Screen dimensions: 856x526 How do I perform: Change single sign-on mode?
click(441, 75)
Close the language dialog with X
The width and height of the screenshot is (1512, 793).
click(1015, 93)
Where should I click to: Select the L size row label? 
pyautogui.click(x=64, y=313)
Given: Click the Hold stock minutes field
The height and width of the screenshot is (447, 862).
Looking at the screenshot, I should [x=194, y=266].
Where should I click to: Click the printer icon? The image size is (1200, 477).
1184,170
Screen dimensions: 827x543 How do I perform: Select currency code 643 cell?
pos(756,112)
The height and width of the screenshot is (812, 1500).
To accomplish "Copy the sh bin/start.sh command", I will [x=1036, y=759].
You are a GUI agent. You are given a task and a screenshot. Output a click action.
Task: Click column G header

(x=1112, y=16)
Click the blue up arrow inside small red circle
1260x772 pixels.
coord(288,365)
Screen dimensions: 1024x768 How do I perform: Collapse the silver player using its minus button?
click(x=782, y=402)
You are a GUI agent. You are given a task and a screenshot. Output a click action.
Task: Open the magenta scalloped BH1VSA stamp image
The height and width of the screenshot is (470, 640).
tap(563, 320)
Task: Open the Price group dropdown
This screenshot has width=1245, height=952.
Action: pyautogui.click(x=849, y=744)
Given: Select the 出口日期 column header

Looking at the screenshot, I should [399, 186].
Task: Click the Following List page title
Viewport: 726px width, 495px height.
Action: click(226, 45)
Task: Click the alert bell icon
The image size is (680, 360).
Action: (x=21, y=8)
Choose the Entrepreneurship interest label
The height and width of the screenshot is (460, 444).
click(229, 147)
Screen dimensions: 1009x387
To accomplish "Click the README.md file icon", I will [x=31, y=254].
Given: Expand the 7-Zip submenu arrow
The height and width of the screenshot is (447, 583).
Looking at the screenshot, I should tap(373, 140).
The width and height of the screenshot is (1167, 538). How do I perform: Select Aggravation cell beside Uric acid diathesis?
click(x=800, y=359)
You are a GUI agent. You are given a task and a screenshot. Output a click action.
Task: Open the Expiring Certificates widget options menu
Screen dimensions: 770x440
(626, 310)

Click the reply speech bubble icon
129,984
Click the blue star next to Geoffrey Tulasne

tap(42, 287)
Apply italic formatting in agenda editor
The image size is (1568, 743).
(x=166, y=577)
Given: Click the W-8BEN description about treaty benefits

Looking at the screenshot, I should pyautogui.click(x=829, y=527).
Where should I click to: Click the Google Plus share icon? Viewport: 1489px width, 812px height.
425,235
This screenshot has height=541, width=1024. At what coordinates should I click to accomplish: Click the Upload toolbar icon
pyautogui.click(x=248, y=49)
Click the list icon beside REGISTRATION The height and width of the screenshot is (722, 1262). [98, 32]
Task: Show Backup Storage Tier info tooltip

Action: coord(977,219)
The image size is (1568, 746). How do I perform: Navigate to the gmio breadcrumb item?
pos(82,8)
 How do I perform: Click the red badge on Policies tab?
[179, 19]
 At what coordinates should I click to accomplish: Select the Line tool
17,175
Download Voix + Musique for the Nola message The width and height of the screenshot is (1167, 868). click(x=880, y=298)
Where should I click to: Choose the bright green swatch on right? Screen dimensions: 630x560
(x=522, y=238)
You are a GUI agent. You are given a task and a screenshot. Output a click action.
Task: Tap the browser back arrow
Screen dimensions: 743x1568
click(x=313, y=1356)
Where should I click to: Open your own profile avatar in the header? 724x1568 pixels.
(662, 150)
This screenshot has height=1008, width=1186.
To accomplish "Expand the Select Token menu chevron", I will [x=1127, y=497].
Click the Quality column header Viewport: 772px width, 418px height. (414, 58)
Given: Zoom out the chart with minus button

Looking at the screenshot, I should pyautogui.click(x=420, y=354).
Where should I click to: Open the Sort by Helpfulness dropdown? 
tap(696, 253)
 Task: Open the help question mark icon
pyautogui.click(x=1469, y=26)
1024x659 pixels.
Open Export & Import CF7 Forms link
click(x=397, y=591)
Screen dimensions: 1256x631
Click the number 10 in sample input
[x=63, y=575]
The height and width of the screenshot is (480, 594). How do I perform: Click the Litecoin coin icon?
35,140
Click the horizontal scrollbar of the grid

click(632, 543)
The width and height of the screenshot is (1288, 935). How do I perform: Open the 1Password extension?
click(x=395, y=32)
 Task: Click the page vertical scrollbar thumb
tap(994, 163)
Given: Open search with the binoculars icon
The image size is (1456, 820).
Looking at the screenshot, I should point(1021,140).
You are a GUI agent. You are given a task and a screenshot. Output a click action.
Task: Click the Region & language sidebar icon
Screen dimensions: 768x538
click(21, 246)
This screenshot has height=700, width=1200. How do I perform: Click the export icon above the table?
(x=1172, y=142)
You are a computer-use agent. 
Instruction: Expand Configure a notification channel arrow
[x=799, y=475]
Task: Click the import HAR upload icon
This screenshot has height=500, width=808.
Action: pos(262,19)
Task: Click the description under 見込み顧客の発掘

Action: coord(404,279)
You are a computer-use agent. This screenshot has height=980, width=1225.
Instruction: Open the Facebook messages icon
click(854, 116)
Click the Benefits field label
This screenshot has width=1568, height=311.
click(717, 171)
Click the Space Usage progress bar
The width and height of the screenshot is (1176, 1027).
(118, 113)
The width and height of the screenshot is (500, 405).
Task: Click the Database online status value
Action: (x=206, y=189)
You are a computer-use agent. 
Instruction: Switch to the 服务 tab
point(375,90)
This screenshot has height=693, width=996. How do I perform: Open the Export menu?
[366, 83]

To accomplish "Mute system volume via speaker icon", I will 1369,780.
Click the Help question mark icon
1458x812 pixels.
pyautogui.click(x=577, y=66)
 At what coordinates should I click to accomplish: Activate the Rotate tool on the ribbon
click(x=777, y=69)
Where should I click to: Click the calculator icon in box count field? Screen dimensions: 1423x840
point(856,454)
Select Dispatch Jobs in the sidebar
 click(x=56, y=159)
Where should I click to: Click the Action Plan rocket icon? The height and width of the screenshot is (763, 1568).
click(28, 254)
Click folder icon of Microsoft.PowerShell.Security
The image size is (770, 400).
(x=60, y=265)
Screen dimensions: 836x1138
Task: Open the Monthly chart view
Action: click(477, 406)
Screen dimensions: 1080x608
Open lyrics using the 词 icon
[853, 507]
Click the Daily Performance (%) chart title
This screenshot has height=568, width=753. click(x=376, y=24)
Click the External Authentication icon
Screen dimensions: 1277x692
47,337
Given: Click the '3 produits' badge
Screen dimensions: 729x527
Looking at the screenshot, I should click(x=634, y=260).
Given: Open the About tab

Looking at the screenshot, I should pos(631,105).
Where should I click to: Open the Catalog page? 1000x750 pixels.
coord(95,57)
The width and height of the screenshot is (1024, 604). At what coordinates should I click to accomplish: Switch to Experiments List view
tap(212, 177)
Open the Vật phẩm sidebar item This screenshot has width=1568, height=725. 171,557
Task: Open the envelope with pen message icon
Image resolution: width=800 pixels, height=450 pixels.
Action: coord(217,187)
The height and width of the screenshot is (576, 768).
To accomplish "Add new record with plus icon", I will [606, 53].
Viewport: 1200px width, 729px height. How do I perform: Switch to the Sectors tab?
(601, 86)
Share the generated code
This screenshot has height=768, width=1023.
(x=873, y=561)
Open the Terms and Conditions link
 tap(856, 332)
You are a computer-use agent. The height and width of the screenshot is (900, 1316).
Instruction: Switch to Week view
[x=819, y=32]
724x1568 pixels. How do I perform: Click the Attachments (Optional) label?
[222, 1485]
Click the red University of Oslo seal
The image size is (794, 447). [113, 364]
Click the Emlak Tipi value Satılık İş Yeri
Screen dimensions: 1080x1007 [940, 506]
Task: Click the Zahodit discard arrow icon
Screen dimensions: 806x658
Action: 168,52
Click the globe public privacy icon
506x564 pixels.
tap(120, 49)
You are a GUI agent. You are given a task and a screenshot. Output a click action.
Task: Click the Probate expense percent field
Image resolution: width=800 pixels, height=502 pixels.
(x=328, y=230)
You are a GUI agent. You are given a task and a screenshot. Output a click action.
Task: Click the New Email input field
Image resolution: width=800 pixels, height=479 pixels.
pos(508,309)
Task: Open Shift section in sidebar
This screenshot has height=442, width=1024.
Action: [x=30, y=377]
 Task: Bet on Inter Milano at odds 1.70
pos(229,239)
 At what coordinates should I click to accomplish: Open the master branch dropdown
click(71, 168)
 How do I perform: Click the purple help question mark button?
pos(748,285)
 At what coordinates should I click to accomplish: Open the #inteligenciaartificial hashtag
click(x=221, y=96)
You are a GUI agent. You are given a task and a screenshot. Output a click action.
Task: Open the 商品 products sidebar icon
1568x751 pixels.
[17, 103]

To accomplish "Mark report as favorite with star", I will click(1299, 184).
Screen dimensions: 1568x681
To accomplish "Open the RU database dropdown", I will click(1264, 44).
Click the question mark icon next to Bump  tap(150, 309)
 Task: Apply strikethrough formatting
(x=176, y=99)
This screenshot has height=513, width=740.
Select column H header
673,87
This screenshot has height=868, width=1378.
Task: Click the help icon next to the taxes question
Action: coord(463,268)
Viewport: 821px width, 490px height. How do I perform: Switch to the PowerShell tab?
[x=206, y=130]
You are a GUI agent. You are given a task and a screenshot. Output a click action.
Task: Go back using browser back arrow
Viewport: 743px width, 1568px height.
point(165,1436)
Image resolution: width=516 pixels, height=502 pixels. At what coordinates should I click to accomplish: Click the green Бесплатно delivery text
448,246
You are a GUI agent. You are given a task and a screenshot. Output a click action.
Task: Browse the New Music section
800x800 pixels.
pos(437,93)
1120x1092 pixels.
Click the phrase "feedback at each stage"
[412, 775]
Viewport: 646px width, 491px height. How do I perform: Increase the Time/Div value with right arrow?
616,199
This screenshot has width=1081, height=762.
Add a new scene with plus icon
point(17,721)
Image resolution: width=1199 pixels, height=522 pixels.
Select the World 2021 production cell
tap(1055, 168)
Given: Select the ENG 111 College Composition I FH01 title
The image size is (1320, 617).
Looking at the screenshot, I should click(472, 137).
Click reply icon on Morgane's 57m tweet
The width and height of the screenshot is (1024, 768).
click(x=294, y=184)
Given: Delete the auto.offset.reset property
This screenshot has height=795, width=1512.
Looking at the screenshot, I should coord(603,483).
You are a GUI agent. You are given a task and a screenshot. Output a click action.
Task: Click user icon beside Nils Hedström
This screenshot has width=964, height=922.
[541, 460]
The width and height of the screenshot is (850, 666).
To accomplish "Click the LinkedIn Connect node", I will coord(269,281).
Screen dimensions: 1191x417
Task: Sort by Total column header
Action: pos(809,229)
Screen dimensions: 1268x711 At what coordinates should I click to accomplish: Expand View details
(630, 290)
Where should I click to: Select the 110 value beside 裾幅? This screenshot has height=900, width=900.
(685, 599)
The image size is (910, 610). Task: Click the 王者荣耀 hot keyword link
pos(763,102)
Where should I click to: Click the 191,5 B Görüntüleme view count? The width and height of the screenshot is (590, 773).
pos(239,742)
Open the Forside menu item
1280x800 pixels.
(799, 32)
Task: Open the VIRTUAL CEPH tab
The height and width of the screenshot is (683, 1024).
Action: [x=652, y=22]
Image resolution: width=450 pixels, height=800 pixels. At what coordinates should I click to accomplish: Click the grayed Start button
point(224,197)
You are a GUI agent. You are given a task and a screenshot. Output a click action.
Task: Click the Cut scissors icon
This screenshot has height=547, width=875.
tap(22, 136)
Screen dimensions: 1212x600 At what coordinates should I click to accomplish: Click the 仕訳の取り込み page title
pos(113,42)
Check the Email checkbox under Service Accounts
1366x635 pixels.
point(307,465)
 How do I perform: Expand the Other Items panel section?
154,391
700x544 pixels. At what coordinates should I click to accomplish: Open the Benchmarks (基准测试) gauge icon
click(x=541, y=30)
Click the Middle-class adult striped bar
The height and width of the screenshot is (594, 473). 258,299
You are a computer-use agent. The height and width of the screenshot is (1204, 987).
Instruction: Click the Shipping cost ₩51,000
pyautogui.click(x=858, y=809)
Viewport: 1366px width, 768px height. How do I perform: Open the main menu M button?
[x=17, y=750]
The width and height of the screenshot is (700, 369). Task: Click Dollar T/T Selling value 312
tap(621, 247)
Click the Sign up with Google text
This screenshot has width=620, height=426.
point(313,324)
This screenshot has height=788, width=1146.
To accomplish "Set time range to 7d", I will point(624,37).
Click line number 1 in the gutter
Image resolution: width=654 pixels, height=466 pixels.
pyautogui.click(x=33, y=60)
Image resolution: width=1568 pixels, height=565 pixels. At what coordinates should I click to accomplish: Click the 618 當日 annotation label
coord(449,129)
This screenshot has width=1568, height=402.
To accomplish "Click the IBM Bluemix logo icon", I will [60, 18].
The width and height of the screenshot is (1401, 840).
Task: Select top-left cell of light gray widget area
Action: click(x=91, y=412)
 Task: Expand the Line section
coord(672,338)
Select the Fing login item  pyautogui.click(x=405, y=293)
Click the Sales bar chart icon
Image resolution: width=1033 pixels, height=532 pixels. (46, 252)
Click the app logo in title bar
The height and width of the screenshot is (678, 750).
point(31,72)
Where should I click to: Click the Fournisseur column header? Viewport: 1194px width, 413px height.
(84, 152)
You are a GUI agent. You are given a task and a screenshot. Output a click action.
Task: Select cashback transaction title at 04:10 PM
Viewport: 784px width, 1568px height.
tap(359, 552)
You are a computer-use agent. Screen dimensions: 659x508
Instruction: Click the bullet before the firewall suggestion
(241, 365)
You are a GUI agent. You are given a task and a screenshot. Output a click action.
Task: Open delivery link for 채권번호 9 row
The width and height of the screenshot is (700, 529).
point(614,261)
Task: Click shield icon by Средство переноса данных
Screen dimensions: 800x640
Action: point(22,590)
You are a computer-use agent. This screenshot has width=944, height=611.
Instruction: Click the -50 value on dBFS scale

= HOW TO COMPLETE THIS TASK =
Would you count the lines in the data that contain the word "Email" and state only the number?

= SOLVED PROBLEM =
2